*** SOURCE DATA ***

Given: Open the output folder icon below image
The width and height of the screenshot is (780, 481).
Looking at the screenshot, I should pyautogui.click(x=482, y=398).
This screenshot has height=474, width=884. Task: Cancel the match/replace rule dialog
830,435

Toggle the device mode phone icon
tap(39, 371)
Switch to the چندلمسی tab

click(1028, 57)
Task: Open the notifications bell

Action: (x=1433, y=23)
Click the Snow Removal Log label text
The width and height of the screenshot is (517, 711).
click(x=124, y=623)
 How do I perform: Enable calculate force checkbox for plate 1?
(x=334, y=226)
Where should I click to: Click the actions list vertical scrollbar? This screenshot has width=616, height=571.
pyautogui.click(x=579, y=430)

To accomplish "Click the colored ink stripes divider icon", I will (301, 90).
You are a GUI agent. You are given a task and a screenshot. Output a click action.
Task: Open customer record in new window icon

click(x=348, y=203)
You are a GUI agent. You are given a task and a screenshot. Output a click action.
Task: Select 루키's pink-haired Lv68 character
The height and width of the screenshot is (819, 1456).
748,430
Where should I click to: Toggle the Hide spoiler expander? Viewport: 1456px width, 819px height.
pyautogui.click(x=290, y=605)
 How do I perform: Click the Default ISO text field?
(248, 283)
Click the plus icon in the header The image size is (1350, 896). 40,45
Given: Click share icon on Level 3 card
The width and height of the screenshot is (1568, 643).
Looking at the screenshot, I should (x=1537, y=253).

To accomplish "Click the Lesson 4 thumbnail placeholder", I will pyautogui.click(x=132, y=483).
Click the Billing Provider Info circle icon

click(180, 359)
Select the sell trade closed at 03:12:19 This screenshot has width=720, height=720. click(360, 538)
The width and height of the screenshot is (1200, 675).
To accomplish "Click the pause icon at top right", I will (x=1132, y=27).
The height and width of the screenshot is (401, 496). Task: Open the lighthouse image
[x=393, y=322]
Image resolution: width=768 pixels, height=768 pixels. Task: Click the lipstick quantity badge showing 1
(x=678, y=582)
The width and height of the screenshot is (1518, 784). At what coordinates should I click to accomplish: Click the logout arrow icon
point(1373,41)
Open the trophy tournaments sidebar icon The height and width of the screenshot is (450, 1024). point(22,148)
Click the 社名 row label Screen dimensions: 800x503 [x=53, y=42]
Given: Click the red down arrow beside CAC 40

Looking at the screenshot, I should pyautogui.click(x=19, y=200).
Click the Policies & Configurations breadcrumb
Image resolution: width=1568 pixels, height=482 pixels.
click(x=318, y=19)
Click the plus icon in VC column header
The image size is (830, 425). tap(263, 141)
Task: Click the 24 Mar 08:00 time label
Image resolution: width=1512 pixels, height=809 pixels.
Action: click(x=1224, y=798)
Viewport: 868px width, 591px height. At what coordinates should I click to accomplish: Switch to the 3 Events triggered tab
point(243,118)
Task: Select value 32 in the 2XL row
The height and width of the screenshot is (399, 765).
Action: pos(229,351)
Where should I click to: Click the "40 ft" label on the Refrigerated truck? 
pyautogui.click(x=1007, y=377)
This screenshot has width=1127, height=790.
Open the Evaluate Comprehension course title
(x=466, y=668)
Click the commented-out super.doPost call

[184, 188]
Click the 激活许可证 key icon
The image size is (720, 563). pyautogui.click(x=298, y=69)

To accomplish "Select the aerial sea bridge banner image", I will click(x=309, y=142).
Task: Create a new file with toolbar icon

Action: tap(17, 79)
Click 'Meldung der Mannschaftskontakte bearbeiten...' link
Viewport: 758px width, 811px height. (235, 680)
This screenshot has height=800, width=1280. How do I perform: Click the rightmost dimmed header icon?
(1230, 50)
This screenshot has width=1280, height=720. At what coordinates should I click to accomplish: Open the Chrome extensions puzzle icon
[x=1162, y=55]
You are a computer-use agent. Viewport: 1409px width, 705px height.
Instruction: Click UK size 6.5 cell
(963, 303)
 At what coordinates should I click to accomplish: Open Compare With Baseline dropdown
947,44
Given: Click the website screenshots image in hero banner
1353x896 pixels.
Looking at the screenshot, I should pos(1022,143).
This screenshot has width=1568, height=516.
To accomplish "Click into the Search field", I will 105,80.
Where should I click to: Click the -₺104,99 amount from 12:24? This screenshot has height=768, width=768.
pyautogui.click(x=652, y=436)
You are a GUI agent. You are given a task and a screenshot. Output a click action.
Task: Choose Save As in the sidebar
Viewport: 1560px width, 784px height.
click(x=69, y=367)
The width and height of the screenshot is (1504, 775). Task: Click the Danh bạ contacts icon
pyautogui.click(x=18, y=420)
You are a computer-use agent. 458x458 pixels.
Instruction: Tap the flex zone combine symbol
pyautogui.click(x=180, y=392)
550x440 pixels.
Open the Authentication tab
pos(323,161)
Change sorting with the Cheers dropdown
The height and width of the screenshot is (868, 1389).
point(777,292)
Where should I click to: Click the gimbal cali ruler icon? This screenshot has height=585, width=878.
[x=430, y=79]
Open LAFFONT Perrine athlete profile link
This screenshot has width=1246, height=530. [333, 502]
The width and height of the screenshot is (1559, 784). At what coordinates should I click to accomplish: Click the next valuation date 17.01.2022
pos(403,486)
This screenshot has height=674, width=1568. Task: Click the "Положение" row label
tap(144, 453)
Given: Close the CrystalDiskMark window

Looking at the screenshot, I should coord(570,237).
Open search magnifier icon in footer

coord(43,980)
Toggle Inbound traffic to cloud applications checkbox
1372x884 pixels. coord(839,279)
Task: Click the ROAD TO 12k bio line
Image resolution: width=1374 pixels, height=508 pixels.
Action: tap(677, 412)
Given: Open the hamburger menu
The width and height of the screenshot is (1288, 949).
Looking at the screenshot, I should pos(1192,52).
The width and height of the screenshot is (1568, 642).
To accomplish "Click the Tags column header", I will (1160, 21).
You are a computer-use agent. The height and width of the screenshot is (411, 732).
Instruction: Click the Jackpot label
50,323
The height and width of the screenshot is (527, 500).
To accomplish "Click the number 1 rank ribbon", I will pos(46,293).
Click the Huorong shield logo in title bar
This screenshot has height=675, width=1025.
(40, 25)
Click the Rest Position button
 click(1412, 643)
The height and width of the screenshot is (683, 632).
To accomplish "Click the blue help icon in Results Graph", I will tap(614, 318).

***

DESCRIPTION OF THE TASK.
Once you have read the data, copy all of it out exactly.

WORKED SOLUTION.
Given: Open the output folder icon below image
The width and height of the screenshot is (780, 481).
Looking at the screenshot, I should pyautogui.click(x=482, y=398).
This screenshot has height=474, width=884. Task: Cancel the match/replace rule dialog
830,435

Toggle the device mode phone icon
tap(39, 371)
Switch to the چندلمسی tab

click(1028, 57)
Task: Open the notifications bell

Action: (x=1433, y=23)
Click the Snow Removal Log label text
The width and height of the screenshot is (517, 711).
click(x=124, y=623)
 How do I perform: Enable calculate force checkbox for plate 1?
(x=334, y=226)
Where should I click to: Click the actions list vertical scrollbar? This screenshot has width=616, height=571.
pyautogui.click(x=579, y=430)

To accomplish "Click the colored ink stripes divider icon", I will (301, 90).
You are a GUI agent. You are given a task and a screenshot. Output a click action.
Task: Open customer record in new window icon

click(x=348, y=203)
You are a GUI agent. You are given a task and a screenshot. Output a click action.
Task: Select 루키's pink-haired Lv68 character
The height and width of the screenshot is (819, 1456).
748,430
Where should I click to: Toggle the Hide spoiler expander? Viewport: 1456px width, 819px height.
pyautogui.click(x=290, y=605)
 How do I perform: Click the Default ISO text field?
(248, 283)
Click the plus icon in the header The image size is (1350, 896). 40,45
Given: Click share icon on Level 3 card
The width and height of the screenshot is (1568, 643).
Looking at the screenshot, I should (x=1537, y=253).

To accomplish "Click the Lesson 4 thumbnail placeholder", I will pyautogui.click(x=132, y=483).
Click the Billing Provider Info circle icon

click(180, 359)
Select the sell trade closed at 03:12:19 This screenshot has width=720, height=720. click(360, 538)
The width and height of the screenshot is (1200, 675).
To accomplish "Click the pause icon at top right", I will (x=1132, y=27).
The height and width of the screenshot is (401, 496). Task: Open the lighthouse image
[x=393, y=322]
Image resolution: width=768 pixels, height=768 pixels. Task: Click the lipstick quantity badge showing 1
(x=678, y=582)
The width and height of the screenshot is (1518, 784). At what coordinates should I click to accomplish: Click the logout arrow icon
point(1373,41)
Open the trophy tournaments sidebar icon The height and width of the screenshot is (450, 1024). point(22,148)
Click the 社名 row label Screen dimensions: 800x503 [x=53, y=42]
Given: Click the red down arrow beside CAC 40

Looking at the screenshot, I should pyautogui.click(x=19, y=200).
Click the Policies & Configurations breadcrumb
Image resolution: width=1568 pixels, height=482 pixels.
click(x=318, y=19)
Click the plus icon in VC column header
The image size is (830, 425). tap(263, 141)
Task: Click the 24 Mar 08:00 time label
Image resolution: width=1512 pixels, height=809 pixels.
Action: click(x=1224, y=798)
Viewport: 868px width, 591px height. At what coordinates should I click to accomplish: Switch to the 3 Events triggered tab
point(243,118)
Task: Select value 32 in the 2XL row
The height and width of the screenshot is (399, 765).
Action: pos(229,351)
Where should I click to: Click the "40 ft" label on the Refrigerated truck? 
pyautogui.click(x=1007, y=377)
This screenshot has width=1127, height=790.
Open the Evaluate Comprehension course title
(x=466, y=668)
Click the commented-out super.doPost call

[184, 188]
Click the 激活许可证 key icon
The image size is (720, 563). pyautogui.click(x=298, y=69)

To accomplish "Select the aerial sea bridge banner image", I will click(x=309, y=142).
Task: Create a new file with toolbar icon

Action: tap(17, 79)
Click 'Meldung der Mannschaftskontakte bearbeiten...' link
Viewport: 758px width, 811px height. (235, 680)
This screenshot has height=800, width=1280. How do I perform: Click the rightmost dimmed header icon?
(1230, 50)
This screenshot has width=1280, height=720. At what coordinates should I click to accomplish: Open the Chrome extensions puzzle icon
[x=1162, y=55]
You are a computer-use agent. Viewport: 1409px width, 705px height.
Instruction: Click UK size 6.5 cell
(963, 303)
 At what coordinates should I click to accomplish: Open Compare With Baseline dropdown
947,44
Given: Click the website screenshots image in hero banner
1353x896 pixels.
Looking at the screenshot, I should pos(1022,143).
This screenshot has width=1568, height=516.
To accomplish "Click into the Search field", I will 105,80.
Where should I click to: Click the -₺104,99 amount from 12:24? This screenshot has height=768, width=768.
pyautogui.click(x=652, y=436)
You are a GUI agent. You are given a task and a screenshot. Output a click action.
Task: Choose Save As in the sidebar
Viewport: 1560px width, 784px height.
click(x=69, y=367)
The width and height of the screenshot is (1504, 775). Task: Click the Danh bạ contacts icon
pyautogui.click(x=18, y=420)
You are a computer-use agent. 458x458 pixels.
Instruction: Tap the flex zone combine symbol
pyautogui.click(x=180, y=392)
550x440 pixels.
Open the Authentication tab
pos(323,161)
Change sorting with the Cheers dropdown
The height and width of the screenshot is (868, 1389).
point(777,292)
Where should I click to: Click the gimbal cali ruler icon? This screenshot has height=585, width=878.
[x=430, y=79]
Open LAFFONT Perrine athlete profile link
This screenshot has width=1246, height=530. [333, 502]
The width and height of the screenshot is (1559, 784). At what coordinates should I click to accomplish: Click the next valuation date 17.01.2022
pos(403,486)
This screenshot has height=674, width=1568. Task: Click the "Положение" row label
tap(144, 453)
Given: Close the CrystalDiskMark window

Looking at the screenshot, I should coord(570,237).
Open search magnifier icon in footer

coord(43,980)
Toggle Inbound traffic to cloud applications checkbox
1372x884 pixels. coord(839,279)
Task: Click the ROAD TO 12k bio line
Image resolution: width=1374 pixels, height=508 pixels.
Action: tap(677, 412)
Given: Open the hamburger menu
The width and height of the screenshot is (1288, 949).
Looking at the screenshot, I should pos(1192,52).
The width and height of the screenshot is (1568, 642).
To accomplish "Click the Tags column header", I will (1160, 21).
You are a computer-use agent. The height and width of the screenshot is (411, 732).
Instruction: Click the Jackpot label
50,323
The height and width of the screenshot is (527, 500).
To accomplish "Click the number 1 rank ribbon", I will pos(46,293).
Click the Huorong shield logo in title bar
This screenshot has height=675, width=1025.
(40, 25)
Click the Rest Position button
 click(1412, 643)
The height and width of the screenshot is (683, 632).
To accomplish "Click the blue help icon in Results Graph", I will tap(614, 318).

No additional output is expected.